EXERCISE INSTRUCTIONS
Please list, as a numbered list without blank lines, only the lines starting with the line containing "Click the History icon in toolbar" and continuing through the line containing "Click the teal".

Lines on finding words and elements
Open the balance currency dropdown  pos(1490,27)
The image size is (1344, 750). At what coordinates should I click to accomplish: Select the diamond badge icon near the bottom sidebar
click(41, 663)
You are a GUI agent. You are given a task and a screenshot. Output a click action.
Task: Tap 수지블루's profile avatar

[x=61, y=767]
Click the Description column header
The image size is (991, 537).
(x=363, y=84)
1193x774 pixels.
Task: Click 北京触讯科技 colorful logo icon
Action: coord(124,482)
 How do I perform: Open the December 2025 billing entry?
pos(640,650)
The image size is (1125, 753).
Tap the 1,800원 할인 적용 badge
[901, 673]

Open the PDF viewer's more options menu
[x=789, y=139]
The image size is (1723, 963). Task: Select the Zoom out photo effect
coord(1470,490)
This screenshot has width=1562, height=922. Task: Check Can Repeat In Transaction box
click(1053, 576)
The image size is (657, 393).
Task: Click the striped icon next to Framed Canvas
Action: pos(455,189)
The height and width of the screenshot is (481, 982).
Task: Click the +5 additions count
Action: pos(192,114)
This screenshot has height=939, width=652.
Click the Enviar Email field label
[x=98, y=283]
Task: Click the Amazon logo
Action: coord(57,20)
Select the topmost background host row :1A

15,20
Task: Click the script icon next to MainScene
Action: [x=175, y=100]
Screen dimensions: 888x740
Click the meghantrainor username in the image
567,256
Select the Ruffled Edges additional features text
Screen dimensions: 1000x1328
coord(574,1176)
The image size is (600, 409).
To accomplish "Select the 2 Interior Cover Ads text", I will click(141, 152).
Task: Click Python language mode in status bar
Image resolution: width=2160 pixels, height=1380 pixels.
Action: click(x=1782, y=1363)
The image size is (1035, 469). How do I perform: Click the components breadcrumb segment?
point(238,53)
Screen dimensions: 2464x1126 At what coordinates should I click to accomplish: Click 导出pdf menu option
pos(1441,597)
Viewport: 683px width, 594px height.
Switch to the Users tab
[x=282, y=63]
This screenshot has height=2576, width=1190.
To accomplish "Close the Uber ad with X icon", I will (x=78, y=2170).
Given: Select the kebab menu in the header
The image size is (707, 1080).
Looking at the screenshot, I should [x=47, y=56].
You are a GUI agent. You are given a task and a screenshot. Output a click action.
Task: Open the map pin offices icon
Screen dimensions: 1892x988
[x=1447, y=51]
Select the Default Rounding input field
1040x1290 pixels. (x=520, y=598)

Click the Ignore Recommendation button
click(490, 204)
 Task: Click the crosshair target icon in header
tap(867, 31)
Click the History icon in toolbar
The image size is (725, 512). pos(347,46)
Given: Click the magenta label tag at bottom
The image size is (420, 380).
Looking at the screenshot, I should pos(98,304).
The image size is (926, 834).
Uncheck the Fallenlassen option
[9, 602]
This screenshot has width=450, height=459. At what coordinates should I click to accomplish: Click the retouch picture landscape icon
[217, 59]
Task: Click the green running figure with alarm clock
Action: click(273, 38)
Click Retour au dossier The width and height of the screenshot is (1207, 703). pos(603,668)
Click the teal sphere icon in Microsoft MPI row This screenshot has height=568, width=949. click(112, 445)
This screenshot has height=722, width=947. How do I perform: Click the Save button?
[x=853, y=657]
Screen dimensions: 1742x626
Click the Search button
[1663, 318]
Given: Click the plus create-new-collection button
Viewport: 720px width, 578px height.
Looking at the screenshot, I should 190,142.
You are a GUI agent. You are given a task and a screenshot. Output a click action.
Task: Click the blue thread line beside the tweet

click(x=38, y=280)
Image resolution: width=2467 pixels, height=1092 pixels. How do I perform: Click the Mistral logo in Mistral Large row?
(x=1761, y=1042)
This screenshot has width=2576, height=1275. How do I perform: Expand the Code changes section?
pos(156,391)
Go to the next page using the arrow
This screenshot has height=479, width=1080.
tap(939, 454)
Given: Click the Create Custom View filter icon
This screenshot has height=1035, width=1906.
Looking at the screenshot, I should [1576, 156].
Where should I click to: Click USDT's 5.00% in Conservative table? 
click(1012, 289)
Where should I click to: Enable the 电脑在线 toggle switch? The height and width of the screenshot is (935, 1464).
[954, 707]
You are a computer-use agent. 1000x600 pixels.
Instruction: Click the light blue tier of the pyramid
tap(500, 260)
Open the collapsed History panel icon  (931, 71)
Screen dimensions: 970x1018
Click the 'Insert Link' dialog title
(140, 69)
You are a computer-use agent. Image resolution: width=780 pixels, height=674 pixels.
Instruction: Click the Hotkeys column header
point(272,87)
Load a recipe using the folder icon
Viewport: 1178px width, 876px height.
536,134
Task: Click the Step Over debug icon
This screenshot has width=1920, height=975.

COMPLETE ANSWER
1. Click the History icon in toolbar
2. The image size is (725, 512). pos(347,46)
3. Given: Click the magenta label tag at bottom
4. The image size is (420, 380).
5. Looking at the screenshot, I should pos(98,304).
6. The image size is (926, 834).
7. Uncheck the Fallenlassen option
8. [9, 602]
9. This screenshot has width=450, height=459. At what coordinates should I click to accomplish: Click the retouch picture landscape icon
10. [217, 59]
11. Task: Click the green running figure with alarm clock
12. Action: click(273, 38)
13. Click Retour au dossier The width and height of the screenshot is (1207, 703). pos(603,668)
14. Click the teal sphere icon in Microsoft MPI row This screenshot has height=568, width=949. click(112, 445)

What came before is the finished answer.